▸ Consigna: ¿Puedes transcribir íntegro y sin ningún cambio el fragmento sobre las secuelas del gran apagón en Venezuela?

▸ Fragmento:
☆ ☆ ☆

A un año de ese suceso, los venezolanos sienten miedo de que un colapso de magnitud nacional vuelva a ocurrir. “Se exacerban los temores cada vez que ocurre un apagón en algún sector. Hay una asociación negativa con lo que sucedió”, expresa.

En el caso de las regiones venezolanas, especialmente en las zonas de frontera, la crisis eléctrica comenzó antes de ese jueves 7 de marzo de 2019. Desde años previos enfrentan racionamiento eléctrico y de agua y escasez de productos, situaciones que —según Acosta— generaron más dificultades y sufrimiento para sus pobladores.

“Hasta los niños se ven más impactados. Ellos son vulnerables. ¿Cómo les dices que no pueden ir al colegio?, ¿cómo les dices que no pueden abrir la nevera para que no se descongelen los alimentos?”, explica.

Un año después de ese evento, la especialista en intervención psicosocial asegura que ese gran apagón dejó aprendizajes en la sociedad venezolana, y uno de ellos fue el hallazgo de nuevas formas de organización familiar y vecinal, al igual que la identificación de los miembros de la familia que generaron mayor tranquilidad en sus hogares.

“Algunas personas fueron ingeniosas y buscaron actividades para los niños, por ejemplo. Ese fue un gran aprendizaje, como también lo fue analizar familiarmente qué se hizo que fue bueno para el hogar”, resalta.

Aún hay personas que viven las secuelas de ese primer apagón masivo que afectó a todo el país en 2019. Ante esos escenarios, Acosta recomienda:

    • Revisar planes de contingencia: establecer tareas a ejecutar en casos similares de situaciones de colapso.

☆ ☆ ☆

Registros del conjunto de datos

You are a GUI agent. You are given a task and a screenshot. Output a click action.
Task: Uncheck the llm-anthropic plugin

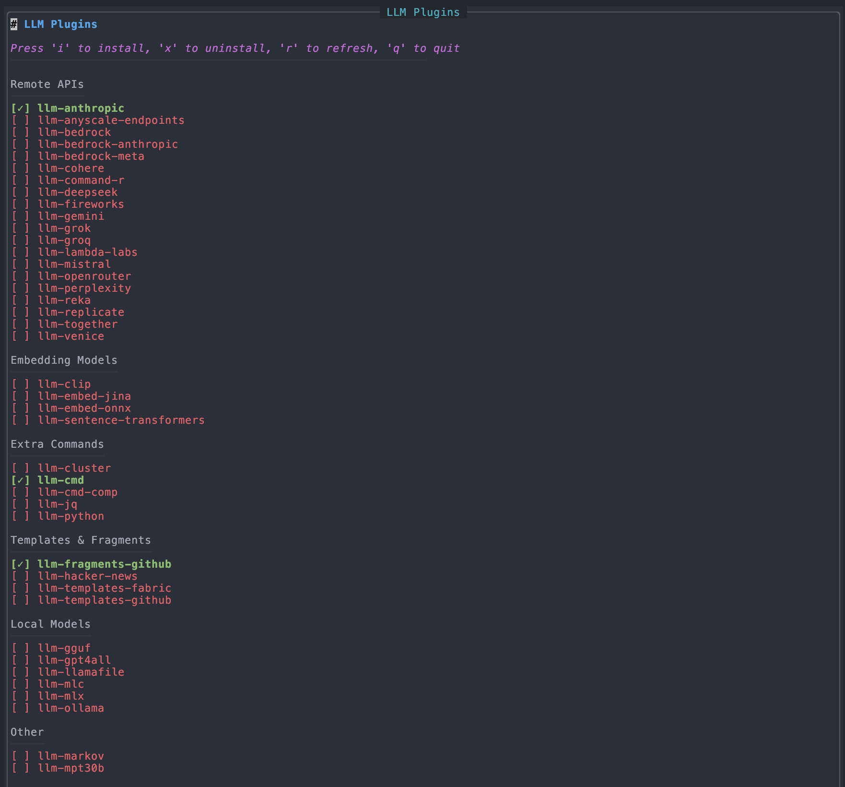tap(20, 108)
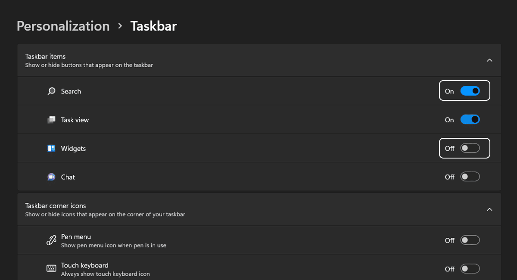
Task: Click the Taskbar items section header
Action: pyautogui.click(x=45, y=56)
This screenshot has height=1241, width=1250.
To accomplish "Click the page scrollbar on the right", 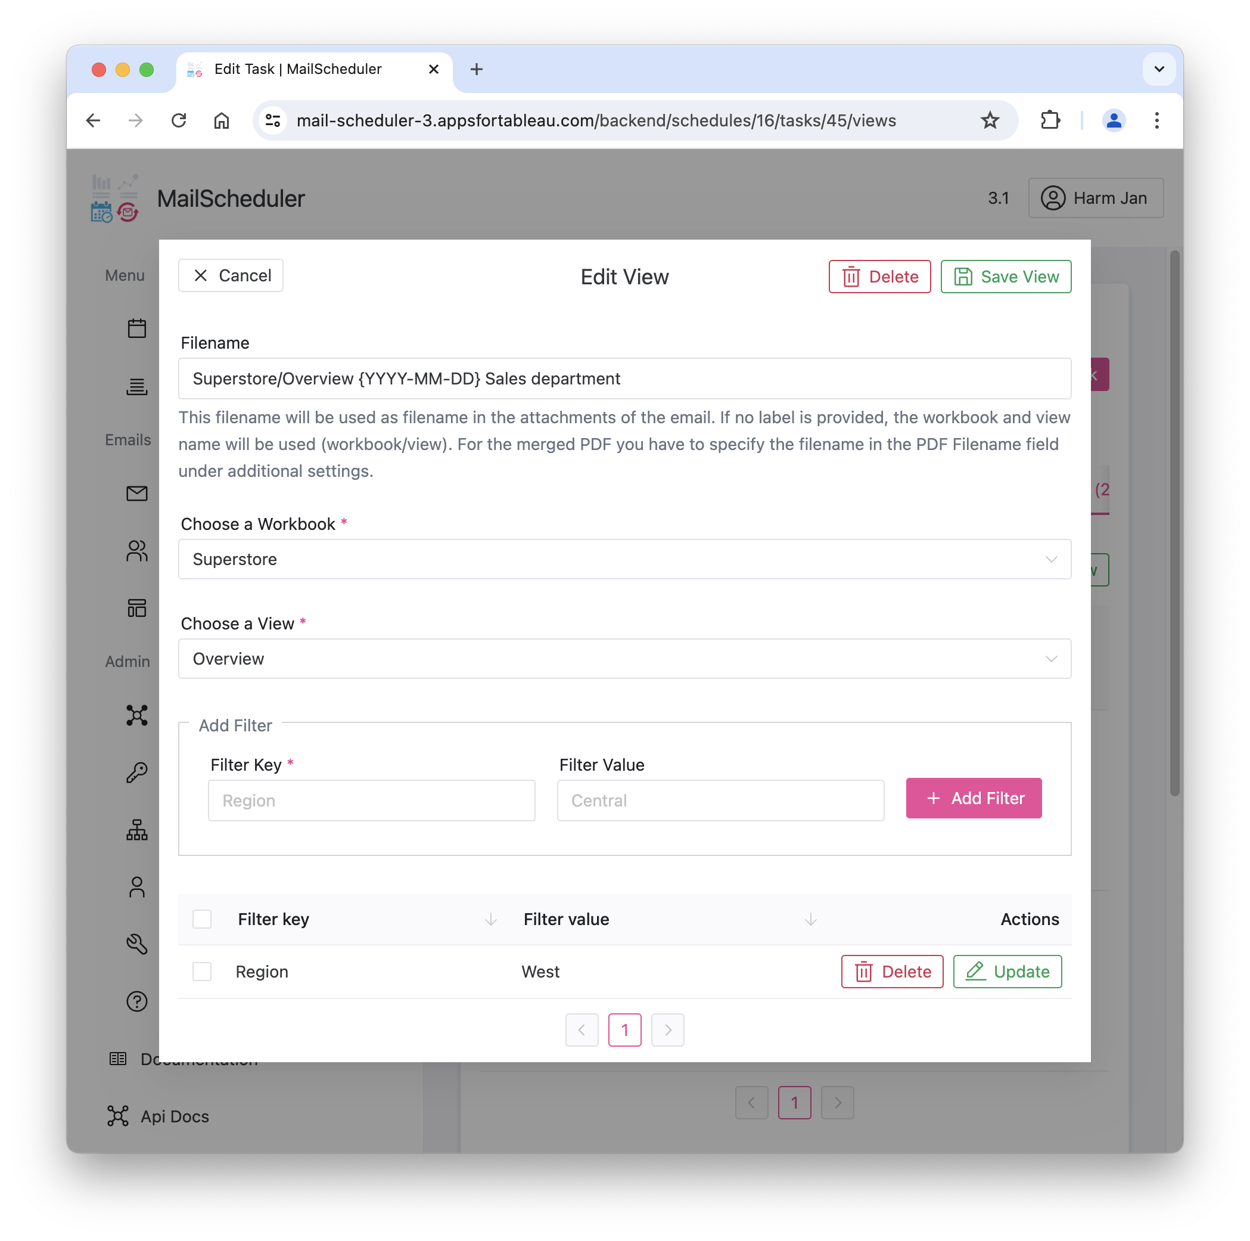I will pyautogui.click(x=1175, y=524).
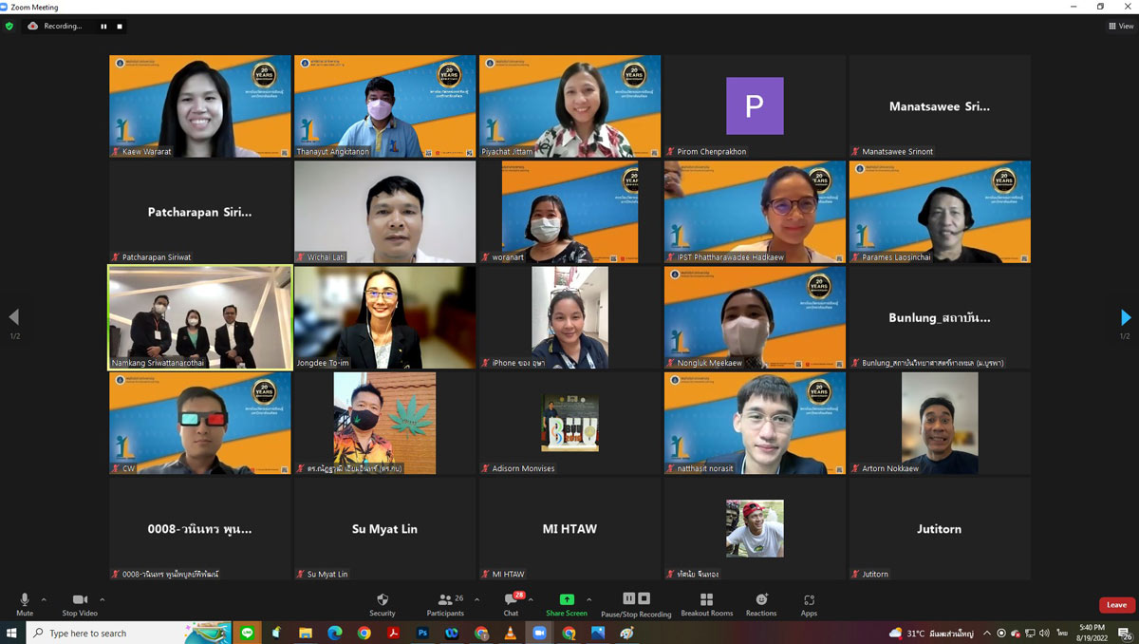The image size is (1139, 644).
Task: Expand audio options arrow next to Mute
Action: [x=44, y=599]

☆ ☆ ☆

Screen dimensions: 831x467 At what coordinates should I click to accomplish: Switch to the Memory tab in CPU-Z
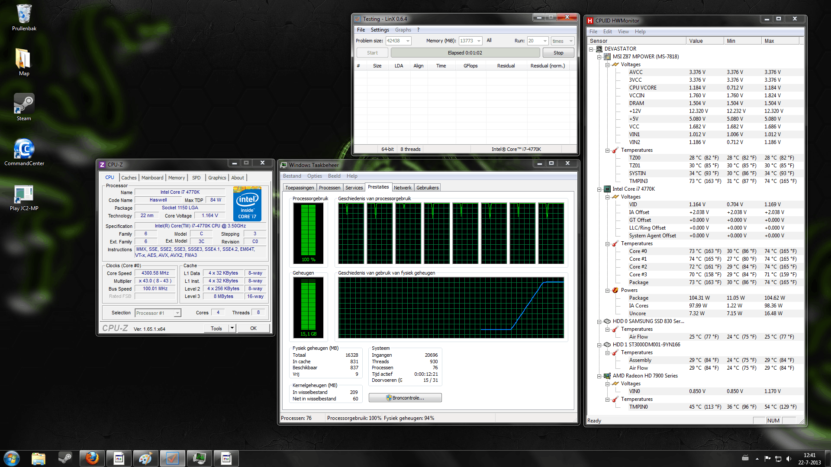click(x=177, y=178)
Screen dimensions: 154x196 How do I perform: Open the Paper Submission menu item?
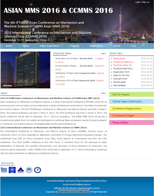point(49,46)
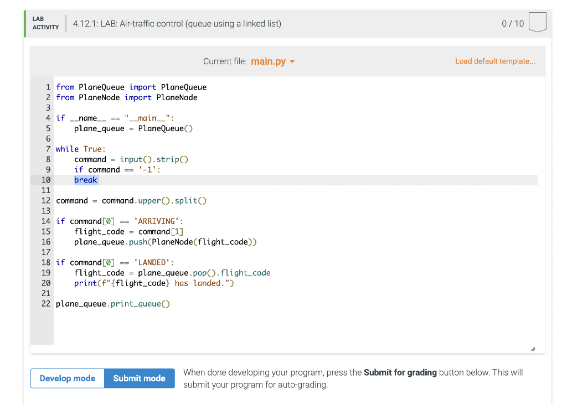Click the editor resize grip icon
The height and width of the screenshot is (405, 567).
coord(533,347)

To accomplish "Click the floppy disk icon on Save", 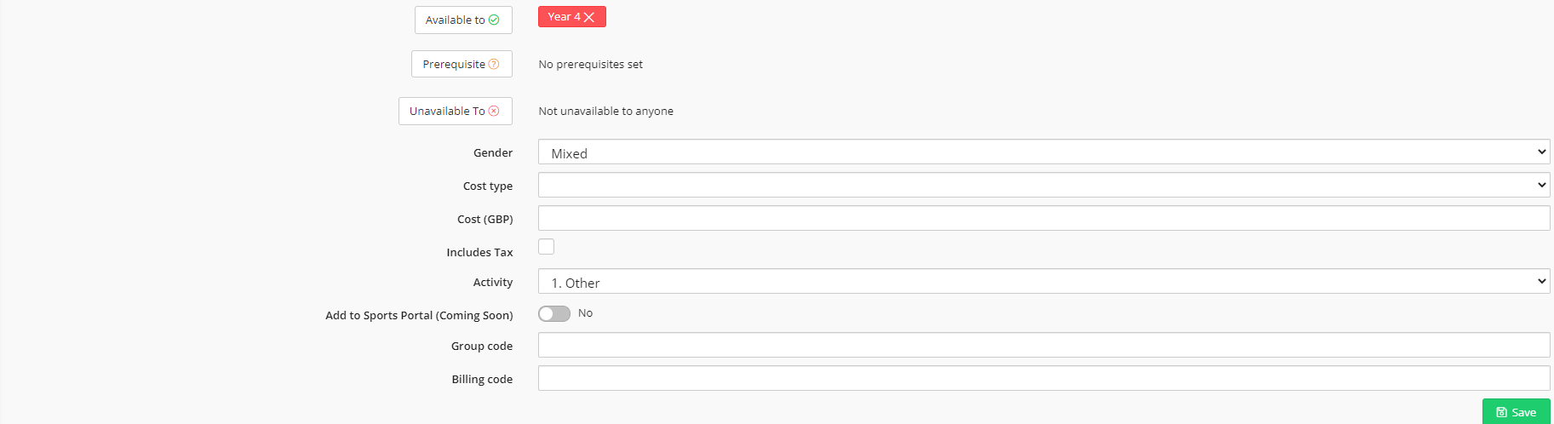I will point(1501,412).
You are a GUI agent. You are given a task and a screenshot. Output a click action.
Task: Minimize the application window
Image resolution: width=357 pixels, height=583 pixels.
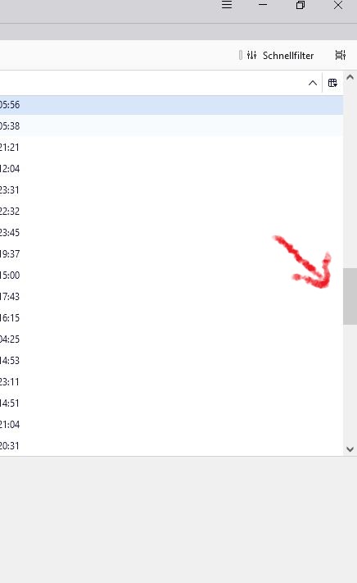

☆ ☆ ☆

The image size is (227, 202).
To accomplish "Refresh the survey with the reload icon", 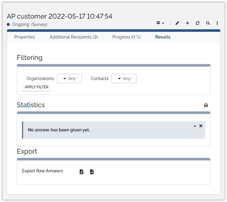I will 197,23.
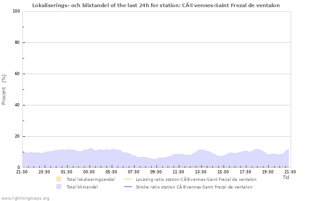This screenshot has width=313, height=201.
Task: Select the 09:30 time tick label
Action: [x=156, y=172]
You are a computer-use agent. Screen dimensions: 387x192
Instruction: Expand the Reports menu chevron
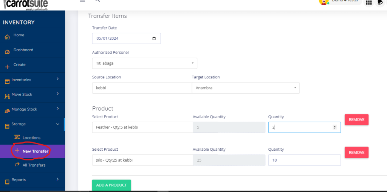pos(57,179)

☆ ☆ ☆

▸ Respuesta:
A un año de ese suceso, los venezolanos sienten miedo de que un colapso de magnitud nacional vuelva a ocurrir. “Se exacerban los temores cada vez que ocurre un apagón en algún sector. Hay una asociación negativa con lo que sucedió”, expresa.

En el caso de las regiones venezolanas, especialmente en las zonas de frontera, la crisis eléctrica comenzó antes de ese jueves 7 de marzo de 2019. Desde años previos enfrentan racionamiento eléctrico y de agua y escasez de productos, situaciones que —según Acosta— generaron más dificultades y sufrimiento para sus pobladores.

“Hasta los niños se ven más impactados. Ellos son vulnerables. ¿Cómo les dices que no pueden ir al colegio?, ¿cómo les dices que no pueden abrir la nevera para que no se descongelen los alimentos?”, explica.

Un año después de ese evento, la especialista en intervención psicosocial asegura que ese gran apagón dejó aprendizajes en la sociedad venezolana, y uno de ellos fue el hallazgo de nuevas formas de organización familiar y vecinal, al igual que la identificación de los miembros de la familia que generaron mayor tranquilidad en sus hogares.

“Algunas personas fueron ingeniosas y buscaron actividades para los niños, por ejemplo. Ese fue un gran aprendizaje, como también lo fue analizar familiarmente qué se hizo que fue bueno para el hogar”, resalta.

Aún hay personas que viven las secuelas de ese primer apagón masivo que afectó a todo el país en 2019. Ante esos escenarios, Acosta recomienda:

    • Revisar planes de contingencia: establecer tareas a ejecutar en casos similares de situaciones de colapso.